AUGUSTA — Maine Chief Justice Leigh Saufley used her traditional State of the Judiciary address to call for more pay for the state’s trial clerks and marshals, whom she called the “unsung heroes” of the courts.
The state struggles to fill existing marshal positions, and Saufley told lawmakers during her annual address Thursday that the courts quickly lose newly trained workers to better-paying jobs in the public and private sector.
Maine also struggles to fill existing marshal positions, Saufley said. “We need to act quickly,” she said.
The chief justice said the state courts are modernizing by improving and replacing aging courthouses, preparing to switch to an electronic records system and reducing criminal case backlogs.
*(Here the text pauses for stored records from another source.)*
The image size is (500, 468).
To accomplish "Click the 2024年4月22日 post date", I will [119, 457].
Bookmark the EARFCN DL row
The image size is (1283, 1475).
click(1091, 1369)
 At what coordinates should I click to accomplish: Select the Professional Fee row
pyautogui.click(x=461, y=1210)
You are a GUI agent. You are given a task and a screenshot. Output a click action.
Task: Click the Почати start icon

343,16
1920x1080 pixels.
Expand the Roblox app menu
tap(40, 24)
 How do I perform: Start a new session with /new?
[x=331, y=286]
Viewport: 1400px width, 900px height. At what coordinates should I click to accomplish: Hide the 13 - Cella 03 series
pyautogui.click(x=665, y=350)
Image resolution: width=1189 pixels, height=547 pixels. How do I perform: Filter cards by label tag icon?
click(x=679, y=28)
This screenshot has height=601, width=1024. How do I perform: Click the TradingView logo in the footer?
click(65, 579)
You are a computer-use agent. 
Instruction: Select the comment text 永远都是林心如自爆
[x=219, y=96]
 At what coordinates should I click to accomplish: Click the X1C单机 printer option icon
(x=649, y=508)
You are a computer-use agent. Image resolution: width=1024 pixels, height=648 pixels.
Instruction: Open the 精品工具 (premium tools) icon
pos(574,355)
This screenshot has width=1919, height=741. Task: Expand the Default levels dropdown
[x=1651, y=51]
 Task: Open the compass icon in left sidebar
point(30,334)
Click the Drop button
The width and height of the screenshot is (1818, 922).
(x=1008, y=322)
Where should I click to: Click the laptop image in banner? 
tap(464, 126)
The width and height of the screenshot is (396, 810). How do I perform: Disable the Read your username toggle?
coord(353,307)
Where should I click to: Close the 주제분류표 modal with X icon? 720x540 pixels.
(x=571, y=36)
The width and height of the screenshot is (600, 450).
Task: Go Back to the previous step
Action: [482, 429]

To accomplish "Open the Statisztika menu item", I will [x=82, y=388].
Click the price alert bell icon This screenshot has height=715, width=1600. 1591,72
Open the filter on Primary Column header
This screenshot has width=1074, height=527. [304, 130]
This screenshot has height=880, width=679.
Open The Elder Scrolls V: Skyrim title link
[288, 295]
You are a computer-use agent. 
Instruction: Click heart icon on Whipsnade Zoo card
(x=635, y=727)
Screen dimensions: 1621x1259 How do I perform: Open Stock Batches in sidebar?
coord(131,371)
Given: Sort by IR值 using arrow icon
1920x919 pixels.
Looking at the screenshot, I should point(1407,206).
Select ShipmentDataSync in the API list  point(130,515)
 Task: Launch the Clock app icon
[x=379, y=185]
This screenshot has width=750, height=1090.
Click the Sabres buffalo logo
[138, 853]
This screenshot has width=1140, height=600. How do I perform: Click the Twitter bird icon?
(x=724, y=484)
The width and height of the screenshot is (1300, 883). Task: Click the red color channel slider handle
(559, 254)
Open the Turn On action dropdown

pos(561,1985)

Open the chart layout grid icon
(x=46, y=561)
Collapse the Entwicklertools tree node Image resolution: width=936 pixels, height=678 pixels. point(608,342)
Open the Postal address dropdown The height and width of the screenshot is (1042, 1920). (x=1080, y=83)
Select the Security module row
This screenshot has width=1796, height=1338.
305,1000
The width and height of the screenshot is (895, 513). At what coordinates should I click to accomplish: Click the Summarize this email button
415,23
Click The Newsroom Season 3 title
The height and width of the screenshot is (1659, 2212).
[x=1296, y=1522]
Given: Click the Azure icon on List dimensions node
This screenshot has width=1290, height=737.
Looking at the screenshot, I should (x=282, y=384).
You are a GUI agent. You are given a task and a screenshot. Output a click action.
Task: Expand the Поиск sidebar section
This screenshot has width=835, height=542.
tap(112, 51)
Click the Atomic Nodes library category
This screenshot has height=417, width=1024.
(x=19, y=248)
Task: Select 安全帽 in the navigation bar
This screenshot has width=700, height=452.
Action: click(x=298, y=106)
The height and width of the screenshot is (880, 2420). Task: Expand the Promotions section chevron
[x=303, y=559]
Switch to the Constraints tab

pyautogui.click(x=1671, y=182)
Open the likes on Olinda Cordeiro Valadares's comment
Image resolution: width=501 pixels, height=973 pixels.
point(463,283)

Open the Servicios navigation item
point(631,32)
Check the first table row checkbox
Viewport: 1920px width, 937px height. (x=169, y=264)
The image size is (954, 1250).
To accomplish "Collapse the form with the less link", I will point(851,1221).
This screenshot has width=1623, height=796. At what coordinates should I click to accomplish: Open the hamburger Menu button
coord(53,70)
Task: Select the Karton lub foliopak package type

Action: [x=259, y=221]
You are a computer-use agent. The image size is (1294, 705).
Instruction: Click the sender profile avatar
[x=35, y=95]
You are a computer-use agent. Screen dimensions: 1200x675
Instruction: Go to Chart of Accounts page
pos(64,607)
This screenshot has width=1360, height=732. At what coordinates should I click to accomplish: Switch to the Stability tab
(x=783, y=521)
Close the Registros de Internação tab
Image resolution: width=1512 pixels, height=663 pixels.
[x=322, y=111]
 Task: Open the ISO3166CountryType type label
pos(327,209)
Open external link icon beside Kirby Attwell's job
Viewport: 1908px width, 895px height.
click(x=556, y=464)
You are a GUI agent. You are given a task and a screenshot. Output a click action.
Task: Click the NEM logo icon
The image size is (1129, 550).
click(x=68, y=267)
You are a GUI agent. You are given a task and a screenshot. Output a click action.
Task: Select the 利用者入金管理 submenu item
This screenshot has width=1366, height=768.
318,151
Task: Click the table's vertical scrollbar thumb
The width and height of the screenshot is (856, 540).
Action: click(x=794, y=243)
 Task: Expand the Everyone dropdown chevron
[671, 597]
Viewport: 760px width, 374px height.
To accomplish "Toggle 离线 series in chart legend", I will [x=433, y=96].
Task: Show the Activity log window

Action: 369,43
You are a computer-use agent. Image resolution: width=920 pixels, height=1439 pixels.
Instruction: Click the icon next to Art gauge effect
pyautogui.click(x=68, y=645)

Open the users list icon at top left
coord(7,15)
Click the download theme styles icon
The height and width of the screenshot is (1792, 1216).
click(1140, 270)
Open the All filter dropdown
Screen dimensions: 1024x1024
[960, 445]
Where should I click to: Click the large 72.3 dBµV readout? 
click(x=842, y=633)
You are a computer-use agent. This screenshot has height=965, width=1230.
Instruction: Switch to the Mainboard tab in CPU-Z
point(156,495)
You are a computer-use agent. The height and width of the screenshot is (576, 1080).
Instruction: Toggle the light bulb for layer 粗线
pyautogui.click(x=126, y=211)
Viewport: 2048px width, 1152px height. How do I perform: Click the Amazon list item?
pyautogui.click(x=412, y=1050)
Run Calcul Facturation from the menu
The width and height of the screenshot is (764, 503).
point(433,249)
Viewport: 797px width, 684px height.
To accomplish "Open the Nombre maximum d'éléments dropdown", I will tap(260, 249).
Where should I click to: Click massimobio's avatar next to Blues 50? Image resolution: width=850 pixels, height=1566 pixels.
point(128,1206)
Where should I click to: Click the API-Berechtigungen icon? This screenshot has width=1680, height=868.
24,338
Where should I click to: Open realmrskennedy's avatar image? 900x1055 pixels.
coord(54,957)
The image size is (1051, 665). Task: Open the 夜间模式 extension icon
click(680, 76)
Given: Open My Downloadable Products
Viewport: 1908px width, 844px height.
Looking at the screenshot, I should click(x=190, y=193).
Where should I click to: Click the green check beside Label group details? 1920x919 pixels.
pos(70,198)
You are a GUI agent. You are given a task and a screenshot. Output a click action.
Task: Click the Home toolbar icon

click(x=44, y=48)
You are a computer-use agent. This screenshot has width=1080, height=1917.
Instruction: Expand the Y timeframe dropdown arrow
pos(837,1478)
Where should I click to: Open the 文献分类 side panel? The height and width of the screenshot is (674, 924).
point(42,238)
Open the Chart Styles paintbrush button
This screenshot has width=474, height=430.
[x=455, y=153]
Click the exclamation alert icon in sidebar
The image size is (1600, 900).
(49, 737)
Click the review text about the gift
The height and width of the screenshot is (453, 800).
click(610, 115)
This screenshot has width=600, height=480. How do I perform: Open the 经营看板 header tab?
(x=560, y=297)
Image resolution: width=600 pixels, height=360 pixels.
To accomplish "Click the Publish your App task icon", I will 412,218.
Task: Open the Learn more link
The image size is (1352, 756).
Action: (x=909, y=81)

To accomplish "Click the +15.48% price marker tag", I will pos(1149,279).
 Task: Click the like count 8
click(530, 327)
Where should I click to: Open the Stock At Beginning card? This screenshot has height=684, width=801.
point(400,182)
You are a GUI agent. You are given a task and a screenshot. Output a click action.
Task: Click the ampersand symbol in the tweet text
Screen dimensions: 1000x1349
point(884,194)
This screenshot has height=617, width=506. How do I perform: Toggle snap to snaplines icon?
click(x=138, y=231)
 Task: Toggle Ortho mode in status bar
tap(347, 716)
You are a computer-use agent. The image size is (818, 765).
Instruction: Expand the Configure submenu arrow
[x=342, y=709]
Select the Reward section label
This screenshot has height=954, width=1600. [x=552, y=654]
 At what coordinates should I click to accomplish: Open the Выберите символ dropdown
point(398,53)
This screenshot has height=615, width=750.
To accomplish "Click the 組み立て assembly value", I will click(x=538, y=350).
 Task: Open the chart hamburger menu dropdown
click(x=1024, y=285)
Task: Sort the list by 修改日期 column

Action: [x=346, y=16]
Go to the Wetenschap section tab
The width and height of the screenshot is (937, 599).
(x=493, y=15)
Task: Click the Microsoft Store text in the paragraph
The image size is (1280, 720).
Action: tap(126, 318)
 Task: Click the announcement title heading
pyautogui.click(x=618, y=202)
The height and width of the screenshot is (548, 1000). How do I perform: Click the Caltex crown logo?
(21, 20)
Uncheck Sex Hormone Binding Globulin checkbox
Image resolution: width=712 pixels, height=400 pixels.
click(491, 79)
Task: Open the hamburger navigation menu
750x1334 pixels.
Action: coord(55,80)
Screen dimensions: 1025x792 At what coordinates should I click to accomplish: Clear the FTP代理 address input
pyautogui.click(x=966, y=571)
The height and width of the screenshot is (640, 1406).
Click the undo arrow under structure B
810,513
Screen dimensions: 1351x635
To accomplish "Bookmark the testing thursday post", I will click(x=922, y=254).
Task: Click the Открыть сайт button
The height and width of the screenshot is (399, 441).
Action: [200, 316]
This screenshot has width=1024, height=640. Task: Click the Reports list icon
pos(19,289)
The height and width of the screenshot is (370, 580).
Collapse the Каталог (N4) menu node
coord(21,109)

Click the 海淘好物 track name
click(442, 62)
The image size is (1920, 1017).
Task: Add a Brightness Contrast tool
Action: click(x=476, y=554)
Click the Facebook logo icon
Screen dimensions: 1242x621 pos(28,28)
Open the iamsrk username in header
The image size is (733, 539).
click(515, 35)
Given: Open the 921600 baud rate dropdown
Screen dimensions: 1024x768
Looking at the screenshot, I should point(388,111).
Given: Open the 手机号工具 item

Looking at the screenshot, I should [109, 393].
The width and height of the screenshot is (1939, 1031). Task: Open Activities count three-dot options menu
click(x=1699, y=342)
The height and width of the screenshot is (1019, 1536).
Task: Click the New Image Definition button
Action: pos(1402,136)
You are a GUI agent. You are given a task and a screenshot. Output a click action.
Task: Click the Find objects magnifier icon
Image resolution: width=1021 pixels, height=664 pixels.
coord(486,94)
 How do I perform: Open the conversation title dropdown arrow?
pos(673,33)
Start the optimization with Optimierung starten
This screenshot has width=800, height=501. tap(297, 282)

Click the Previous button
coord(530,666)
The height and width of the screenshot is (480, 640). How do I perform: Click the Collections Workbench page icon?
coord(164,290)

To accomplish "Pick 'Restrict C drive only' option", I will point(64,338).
But too often, litigants can’t afford lawyers to help with legal problems, and the system relies on Maine lawyers giving time and money.
Saufley said to make sure impoverished Mainers aren’t placed in difficult situations, the courts are clarifying Maine fine collection procedures to make sure everyone ordered to pay a fine understands what is happening.
And another option, she said, could be a public service program to replace mandatory fines.
One-half of Maine’s 258 homicide victims during the last decades were victims of domestic violence, and Saufley said judges, attorneys and advocates don’t always have the criminal record checks and risk assessment information they need.
“We must stop assuming that the victim will always ask for help,” she said, noting that about 60 percent of victims didn’t have any meaningful contact with Maine courts.
She said the answers to the addiction crisis will be expensive, but vital, programs addressing re-entry, diversion and housing. That, on top of working to stop drugs from coming into Maine, prevention programs and “real and meaningful treatment” that is “quickly available.”
“None of this is cheap, but nothing is more expensive than allowing our state to sink further into the horror and sadness of an addiction crisis,” she said.